::: DATASET RECORDS
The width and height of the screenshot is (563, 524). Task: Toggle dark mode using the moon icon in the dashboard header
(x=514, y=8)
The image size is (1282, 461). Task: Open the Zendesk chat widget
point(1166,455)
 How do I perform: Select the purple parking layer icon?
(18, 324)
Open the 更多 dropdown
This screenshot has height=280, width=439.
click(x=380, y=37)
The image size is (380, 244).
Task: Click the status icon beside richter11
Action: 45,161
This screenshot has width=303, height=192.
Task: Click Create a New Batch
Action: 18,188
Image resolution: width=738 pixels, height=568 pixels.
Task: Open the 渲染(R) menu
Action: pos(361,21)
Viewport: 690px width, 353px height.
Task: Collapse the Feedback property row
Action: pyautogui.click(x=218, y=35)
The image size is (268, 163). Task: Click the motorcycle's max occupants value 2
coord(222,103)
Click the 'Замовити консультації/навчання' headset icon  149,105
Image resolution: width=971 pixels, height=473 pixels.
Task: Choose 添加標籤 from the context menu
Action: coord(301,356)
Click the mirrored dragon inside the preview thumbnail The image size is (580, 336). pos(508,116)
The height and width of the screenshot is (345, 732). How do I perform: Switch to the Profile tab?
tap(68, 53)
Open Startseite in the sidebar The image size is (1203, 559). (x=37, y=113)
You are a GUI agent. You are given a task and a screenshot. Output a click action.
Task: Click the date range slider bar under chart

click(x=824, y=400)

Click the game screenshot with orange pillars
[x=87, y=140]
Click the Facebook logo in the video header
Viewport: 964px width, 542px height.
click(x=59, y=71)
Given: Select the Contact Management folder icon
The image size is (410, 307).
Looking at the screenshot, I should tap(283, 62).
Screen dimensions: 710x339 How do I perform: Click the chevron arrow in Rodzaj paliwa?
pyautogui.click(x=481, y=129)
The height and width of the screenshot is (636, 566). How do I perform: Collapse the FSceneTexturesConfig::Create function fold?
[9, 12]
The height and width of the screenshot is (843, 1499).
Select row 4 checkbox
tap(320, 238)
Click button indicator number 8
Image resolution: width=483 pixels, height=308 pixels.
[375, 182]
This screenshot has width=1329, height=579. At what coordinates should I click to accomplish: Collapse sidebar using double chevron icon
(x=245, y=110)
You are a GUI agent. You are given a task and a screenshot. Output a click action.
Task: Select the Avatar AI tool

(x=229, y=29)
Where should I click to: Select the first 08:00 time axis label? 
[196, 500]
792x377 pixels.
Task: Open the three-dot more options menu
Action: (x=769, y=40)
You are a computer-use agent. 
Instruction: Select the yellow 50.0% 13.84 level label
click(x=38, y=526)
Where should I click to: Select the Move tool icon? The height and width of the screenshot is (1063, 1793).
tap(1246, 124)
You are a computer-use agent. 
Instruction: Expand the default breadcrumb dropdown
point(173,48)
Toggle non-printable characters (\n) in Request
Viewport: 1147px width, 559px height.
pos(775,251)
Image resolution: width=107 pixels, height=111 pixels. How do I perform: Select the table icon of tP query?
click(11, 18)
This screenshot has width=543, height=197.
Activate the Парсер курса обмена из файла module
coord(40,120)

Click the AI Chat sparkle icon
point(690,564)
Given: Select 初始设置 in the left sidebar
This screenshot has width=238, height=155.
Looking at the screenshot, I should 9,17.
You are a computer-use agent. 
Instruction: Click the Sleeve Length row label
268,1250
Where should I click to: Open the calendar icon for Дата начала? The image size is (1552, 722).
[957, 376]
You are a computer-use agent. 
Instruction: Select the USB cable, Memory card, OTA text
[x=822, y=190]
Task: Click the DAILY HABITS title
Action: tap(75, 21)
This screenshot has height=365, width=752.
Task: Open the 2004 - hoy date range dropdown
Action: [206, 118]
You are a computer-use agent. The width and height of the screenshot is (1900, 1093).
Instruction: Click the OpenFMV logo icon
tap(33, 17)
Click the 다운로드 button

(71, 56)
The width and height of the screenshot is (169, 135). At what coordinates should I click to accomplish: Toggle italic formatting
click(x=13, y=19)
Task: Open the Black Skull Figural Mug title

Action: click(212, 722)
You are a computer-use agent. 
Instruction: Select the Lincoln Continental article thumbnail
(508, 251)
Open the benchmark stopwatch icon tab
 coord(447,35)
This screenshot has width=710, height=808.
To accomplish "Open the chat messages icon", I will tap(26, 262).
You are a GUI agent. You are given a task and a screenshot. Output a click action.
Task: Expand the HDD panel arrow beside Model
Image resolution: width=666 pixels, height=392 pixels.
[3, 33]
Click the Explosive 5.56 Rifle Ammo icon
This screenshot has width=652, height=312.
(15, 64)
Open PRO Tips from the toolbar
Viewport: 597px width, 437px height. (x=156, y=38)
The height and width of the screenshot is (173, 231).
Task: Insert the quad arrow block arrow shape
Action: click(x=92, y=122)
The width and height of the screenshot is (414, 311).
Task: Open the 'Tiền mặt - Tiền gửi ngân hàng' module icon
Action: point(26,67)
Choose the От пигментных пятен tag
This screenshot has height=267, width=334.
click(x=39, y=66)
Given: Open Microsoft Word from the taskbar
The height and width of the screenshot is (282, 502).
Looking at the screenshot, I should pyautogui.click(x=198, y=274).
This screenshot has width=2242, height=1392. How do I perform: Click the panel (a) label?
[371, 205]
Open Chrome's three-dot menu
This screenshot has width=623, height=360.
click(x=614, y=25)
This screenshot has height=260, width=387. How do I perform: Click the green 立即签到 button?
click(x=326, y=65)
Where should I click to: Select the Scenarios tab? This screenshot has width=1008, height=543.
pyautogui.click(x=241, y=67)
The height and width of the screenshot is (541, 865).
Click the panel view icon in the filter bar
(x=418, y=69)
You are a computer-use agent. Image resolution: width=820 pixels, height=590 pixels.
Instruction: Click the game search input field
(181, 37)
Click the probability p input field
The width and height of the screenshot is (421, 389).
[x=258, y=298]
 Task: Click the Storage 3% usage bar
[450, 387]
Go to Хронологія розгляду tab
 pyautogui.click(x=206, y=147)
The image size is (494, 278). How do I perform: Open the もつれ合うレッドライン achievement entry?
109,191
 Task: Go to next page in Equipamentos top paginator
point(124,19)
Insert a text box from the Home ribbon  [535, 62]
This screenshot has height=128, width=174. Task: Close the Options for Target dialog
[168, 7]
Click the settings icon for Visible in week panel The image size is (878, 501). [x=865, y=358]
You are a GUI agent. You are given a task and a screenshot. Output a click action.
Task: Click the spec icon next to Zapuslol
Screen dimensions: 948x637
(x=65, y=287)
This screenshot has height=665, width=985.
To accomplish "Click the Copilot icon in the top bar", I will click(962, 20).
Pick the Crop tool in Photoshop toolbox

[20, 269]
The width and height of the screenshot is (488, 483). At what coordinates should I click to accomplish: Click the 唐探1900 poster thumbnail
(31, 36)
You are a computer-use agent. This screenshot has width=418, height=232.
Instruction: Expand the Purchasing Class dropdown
::::::
ACTION ITEM:
Retype every line of the listing above exactly as given.

RESPONSE TO THIS TASK:
The width and height of the screenshot is (563, 524). Task: Toggle dark mode using the moon icon in the dashboard header
(x=514, y=8)
The image size is (1282, 461). Task: Open the Zendesk chat widget
point(1166,455)
 How do I perform: Select the purple parking layer icon?
(18, 324)
Open the 更多 dropdown
This screenshot has height=280, width=439.
click(x=380, y=37)
The image size is (380, 244).
Task: Click the status icon beside richter11
Action: 45,161
This screenshot has width=303, height=192.
Task: Click Create a New Batch
Action: 18,188
Image resolution: width=738 pixels, height=568 pixels.
Task: Open the 渲染(R) menu
Action: pos(361,21)
Viewport: 690px width, 353px height.
Task: Collapse the Feedback property row
Action: pyautogui.click(x=218, y=35)
The image size is (268, 163). Task: Click the motorcycle's max occupants value 2
coord(222,103)
Click the 'Замовити консультації/навчання' headset icon  149,105
Image resolution: width=971 pixels, height=473 pixels.
Task: Choose 添加標籤 from the context menu
Action: coord(301,356)
Click the mirrored dragon inside the preview thumbnail The image size is (580, 336). pos(508,116)
The height and width of the screenshot is (345, 732). How do I perform: Switch to the Profile tab?
tap(68, 53)
Open Startseite in the sidebar The image size is (1203, 559). (x=37, y=113)
You are a GUI agent. You are given a task and a screenshot. Output a click action.
Task: Click the date range slider bar under chart

click(x=824, y=400)

Click the game screenshot with orange pillars
[x=87, y=140]
Click the Facebook logo in the video header
Viewport: 964px width, 542px height.
click(x=59, y=71)
Given: Select the Contact Management folder icon
The image size is (410, 307).
Looking at the screenshot, I should tap(283, 62).
Screen dimensions: 710x339 How do I perform: Click the chevron arrow in Rodzaj paliwa?
pyautogui.click(x=481, y=129)
The height and width of the screenshot is (636, 566). How do I perform: Collapse the FSceneTexturesConfig::Create function fold?
[9, 12]
The height and width of the screenshot is (843, 1499).
Select row 4 checkbox
tap(320, 238)
Click button indicator number 8
Image resolution: width=483 pixels, height=308 pixels.
[375, 182]
This screenshot has width=1329, height=579. At what coordinates should I click to accomplish: Collapse sidebar using double chevron icon
(x=245, y=110)
You are a GUI agent. You are given a task and a screenshot. Output a click action.
Task: Select the Avatar AI tool

(x=229, y=29)
Where should I click to: Select the first 08:00 time axis label? 
[196, 500]
792x377 pixels.
Task: Open the three-dot more options menu
Action: (x=769, y=40)
You are a computer-use agent. 
Instruction: Select the yellow 50.0% 13.84 level label
click(x=38, y=526)
Where should I click to: Select the Move tool icon? The height and width of the screenshot is (1063, 1793).
tap(1246, 124)
You are a computer-use agent. 
Instruction: Expand the default breadcrumb dropdown
point(173,48)
Toggle non-printable characters (\n) in Request
Viewport: 1147px width, 559px height.
pos(775,251)
Image resolution: width=107 pixels, height=111 pixels. How do I perform: Select the table icon of tP query?
click(11, 18)
This screenshot has width=543, height=197.
Activate the Парсер курса обмена из файла module
coord(40,120)

Click the AI Chat sparkle icon
point(690,564)
Given: Select 初始设置 in the left sidebar
This screenshot has width=238, height=155.
Looking at the screenshot, I should 9,17.
You are a computer-use agent. 
Instruction: Click the Sleeve Length row label
268,1250
Where should I click to: Open the calendar icon for Дата начала? The image size is (1552, 722).
[957, 376]
You are a computer-use agent. 
Instruction: Select the USB cable, Memory card, OTA text
[x=822, y=190]
Task: Click the DAILY HABITS title
Action: tap(75, 21)
This screenshot has height=365, width=752.
Task: Open the 2004 - hoy date range dropdown
Action: [206, 118]
You are a computer-use agent. The width and height of the screenshot is (1900, 1093).
Instruction: Click the OpenFMV logo icon
tap(33, 17)
Click the 다운로드 button

(71, 56)
The width and height of the screenshot is (169, 135). At what coordinates should I click to accomplish: Toggle italic formatting
click(x=13, y=19)
Task: Open the Black Skull Figural Mug title

Action: click(212, 722)
You are a computer-use agent. 
Instruction: Select the Lincoln Continental article thumbnail
(508, 251)
Open the benchmark stopwatch icon tab
 coord(447,35)
This screenshot has width=710, height=808.
To accomplish "Open the chat messages icon", I will tap(26, 262).
You are a GUI agent. You are given a task and a screenshot. Output a click action.
Task: Expand the HDD panel arrow beside Model
Image resolution: width=666 pixels, height=392 pixels.
[3, 33]
Click the Explosive 5.56 Rifle Ammo icon
This screenshot has width=652, height=312.
(15, 64)
Open PRO Tips from the toolbar
Viewport: 597px width, 437px height. (x=156, y=38)
The height and width of the screenshot is (173, 231).
Task: Insert the quad arrow block arrow shape
Action: click(x=92, y=122)
The width and height of the screenshot is (414, 311).
Task: Open the 'Tiền mặt - Tiền gửi ngân hàng' module icon
Action: point(26,67)
Choose the От пигментных пятен tag
This screenshot has height=267, width=334.
click(x=39, y=66)
Given: Open Microsoft Word from the taskbar
The height and width of the screenshot is (282, 502).
Looking at the screenshot, I should pyautogui.click(x=198, y=274).
This screenshot has width=2242, height=1392. How do I perform: Click the panel (a) label?
[371, 205]
Open Chrome's three-dot menu
This screenshot has width=623, height=360.
click(x=614, y=25)
This screenshot has height=260, width=387. How do I perform: Click the green 立即签到 button?
click(x=326, y=65)
Where should I click to: Select the Scenarios tab? This screenshot has width=1008, height=543.
pyautogui.click(x=241, y=67)
The height and width of the screenshot is (541, 865).
Click the panel view icon in the filter bar
(x=418, y=69)
You are a computer-use agent. Image resolution: width=820 pixels, height=590 pixels.
Instruction: Click the game search input field
(181, 37)
Click the probability p input field
The width and height of the screenshot is (421, 389).
[x=258, y=298]
 Task: Click the Storage 3% usage bar
[450, 387]
Go to Хронологія розгляду tab
 pyautogui.click(x=206, y=147)
The image size is (494, 278). How do I perform: Open the もつれ合うレッドライン achievement entry?
109,191
 Task: Go to next page in Equipamentos top paginator
point(124,19)
Insert a text box from the Home ribbon  [535, 62]
This screenshot has height=128, width=174. Task: Close the Options for Target dialog
[168, 7]
Click the settings icon for Visible in week panel The image size is (878, 501). [x=865, y=358]
You are a GUI agent. You are given a task and a screenshot. Output a click action.
Task: Click the spec icon next to Zapuslol
Screen dimensions: 948x637
(x=65, y=287)
This screenshot has height=665, width=985.
To accomplish "Click the Copilot icon in the top bar", I will click(962, 20).
Pick the Crop tool in Photoshop toolbox

[20, 269]
The width and height of the screenshot is (488, 483). At what coordinates should I click to accomplish: Click the 唐探1900 poster thumbnail
(31, 36)
You are a computer-use agent. This screenshot has width=418, height=232.
Instruction: Expand the Purchasing Class dropdown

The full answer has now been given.